WHAT TO WORK ON: Please reproduce the entries below exactly, starting at the first line and ending with the line that holds "Task: Click the LAKES light blue swatch".

Saved entries
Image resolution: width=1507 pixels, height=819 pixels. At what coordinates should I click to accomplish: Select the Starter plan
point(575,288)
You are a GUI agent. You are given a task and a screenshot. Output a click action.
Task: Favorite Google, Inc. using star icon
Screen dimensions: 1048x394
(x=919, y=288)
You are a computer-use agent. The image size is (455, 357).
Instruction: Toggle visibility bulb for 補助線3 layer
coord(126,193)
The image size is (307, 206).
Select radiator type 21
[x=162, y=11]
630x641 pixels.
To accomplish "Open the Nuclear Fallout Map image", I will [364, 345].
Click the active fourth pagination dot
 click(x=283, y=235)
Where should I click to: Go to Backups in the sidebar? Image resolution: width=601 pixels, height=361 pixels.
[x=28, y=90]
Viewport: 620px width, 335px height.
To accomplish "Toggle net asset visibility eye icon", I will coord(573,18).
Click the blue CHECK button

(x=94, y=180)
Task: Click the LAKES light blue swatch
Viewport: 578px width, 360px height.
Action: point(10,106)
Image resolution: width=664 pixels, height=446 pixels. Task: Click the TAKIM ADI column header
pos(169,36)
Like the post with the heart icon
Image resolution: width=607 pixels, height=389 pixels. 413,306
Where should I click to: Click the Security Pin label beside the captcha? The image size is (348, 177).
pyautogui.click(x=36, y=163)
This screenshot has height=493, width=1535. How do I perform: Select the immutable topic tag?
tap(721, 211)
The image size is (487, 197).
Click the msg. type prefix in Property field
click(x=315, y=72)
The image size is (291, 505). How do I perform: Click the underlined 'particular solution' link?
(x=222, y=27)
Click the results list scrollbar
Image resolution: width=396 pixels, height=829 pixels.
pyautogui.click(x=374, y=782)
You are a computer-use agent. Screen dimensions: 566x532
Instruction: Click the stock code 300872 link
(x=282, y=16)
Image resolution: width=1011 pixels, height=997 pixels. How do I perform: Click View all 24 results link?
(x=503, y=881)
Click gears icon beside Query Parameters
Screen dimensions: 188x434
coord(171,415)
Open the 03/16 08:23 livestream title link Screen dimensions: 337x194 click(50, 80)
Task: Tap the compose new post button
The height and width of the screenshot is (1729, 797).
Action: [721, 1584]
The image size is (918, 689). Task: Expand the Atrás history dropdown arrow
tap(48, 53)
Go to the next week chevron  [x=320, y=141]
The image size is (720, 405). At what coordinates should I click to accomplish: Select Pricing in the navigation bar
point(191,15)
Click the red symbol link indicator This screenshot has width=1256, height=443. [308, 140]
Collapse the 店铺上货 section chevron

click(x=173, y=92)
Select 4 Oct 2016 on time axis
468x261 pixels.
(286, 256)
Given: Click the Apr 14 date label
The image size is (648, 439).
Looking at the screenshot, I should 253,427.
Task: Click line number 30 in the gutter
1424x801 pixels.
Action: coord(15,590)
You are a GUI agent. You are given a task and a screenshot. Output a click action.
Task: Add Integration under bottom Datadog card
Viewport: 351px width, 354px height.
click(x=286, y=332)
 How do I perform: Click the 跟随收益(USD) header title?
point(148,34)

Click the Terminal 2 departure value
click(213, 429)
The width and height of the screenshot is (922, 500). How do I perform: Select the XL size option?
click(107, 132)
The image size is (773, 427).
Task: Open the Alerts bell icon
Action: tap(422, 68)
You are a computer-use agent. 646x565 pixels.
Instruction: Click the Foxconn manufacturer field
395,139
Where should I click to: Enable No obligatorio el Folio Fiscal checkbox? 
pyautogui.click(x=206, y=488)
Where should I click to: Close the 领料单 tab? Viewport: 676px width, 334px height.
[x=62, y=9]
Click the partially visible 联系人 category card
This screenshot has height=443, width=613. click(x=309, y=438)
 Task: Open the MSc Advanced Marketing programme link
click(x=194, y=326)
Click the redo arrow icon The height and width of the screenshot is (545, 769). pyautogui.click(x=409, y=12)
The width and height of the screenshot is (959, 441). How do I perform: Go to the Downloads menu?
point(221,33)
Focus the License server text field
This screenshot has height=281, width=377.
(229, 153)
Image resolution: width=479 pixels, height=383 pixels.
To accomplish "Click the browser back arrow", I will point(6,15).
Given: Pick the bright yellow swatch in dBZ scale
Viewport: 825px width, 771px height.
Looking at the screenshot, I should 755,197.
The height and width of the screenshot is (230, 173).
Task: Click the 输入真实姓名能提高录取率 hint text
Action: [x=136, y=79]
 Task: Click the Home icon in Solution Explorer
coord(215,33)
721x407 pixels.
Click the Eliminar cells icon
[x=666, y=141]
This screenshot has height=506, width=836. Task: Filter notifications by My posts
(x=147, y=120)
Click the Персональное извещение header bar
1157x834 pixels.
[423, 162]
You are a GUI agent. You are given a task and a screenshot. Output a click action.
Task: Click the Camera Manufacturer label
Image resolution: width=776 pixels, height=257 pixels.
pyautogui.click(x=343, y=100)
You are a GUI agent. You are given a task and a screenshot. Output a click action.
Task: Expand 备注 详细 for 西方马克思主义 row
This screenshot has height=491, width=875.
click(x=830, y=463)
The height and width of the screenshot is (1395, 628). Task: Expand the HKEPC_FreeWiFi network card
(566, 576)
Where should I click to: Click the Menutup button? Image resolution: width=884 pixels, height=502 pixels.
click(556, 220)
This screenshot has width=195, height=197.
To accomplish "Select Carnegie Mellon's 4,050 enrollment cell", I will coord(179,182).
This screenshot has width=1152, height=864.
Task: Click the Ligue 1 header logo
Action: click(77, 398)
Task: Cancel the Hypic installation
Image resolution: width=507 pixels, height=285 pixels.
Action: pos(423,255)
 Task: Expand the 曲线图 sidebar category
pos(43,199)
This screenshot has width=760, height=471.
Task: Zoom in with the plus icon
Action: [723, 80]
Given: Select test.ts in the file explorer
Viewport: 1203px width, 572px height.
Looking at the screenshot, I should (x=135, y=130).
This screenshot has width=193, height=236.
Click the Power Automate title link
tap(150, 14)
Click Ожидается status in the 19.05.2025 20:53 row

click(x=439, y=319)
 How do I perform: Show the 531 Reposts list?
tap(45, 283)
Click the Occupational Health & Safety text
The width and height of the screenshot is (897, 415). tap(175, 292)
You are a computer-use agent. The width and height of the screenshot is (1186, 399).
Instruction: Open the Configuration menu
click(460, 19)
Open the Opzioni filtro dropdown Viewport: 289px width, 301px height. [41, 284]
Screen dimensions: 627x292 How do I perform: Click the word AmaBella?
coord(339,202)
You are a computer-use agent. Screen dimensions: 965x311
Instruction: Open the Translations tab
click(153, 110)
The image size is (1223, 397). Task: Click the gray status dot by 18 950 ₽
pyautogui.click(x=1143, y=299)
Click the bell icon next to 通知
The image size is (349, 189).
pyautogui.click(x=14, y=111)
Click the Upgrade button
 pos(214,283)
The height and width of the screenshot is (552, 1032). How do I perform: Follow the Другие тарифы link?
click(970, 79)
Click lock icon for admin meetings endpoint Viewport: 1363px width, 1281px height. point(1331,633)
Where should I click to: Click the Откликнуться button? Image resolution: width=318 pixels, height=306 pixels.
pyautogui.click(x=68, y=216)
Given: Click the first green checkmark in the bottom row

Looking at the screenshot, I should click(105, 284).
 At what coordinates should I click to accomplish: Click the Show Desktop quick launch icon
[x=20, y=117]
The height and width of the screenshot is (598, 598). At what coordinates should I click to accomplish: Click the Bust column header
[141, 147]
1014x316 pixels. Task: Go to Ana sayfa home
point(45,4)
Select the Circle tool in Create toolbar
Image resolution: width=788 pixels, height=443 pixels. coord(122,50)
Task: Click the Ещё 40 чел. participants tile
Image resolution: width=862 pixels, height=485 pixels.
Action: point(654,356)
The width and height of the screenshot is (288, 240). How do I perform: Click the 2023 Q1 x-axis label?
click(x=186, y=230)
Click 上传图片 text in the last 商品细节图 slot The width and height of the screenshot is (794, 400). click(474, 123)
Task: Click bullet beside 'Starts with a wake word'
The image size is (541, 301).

OUTPUT OF THE EXERCISE:
Image resolution: width=1507 pixels, height=819 pixels. At what coordinates should I click to accomplish: Select the Starter plan
point(575,288)
You are a GUI agent. You are given a task and a screenshot. Output a click action.
Task: Favorite Google, Inc. using star icon
Screen dimensions: 1048x394
(x=919, y=288)
You are a computer-use agent. The image size is (455, 357).
Instruction: Toggle visibility bulb for 補助線3 layer
coord(126,193)
The image size is (307, 206).
Select radiator type 21
[x=162, y=11]
630x641 pixels.
To accomplish "Open the Nuclear Fallout Map image", I will [364, 345].
Click the active fourth pagination dot
 click(x=283, y=235)
Where should I click to: Go to Backups in the sidebar? Image resolution: width=601 pixels, height=361 pixels.
[x=28, y=90]
Viewport: 620px width, 335px height.
To accomplish "Toggle net asset visibility eye icon", I will coord(573,18).
Click the blue CHECK button

(x=94, y=180)
Task: Click the LAKES light blue swatch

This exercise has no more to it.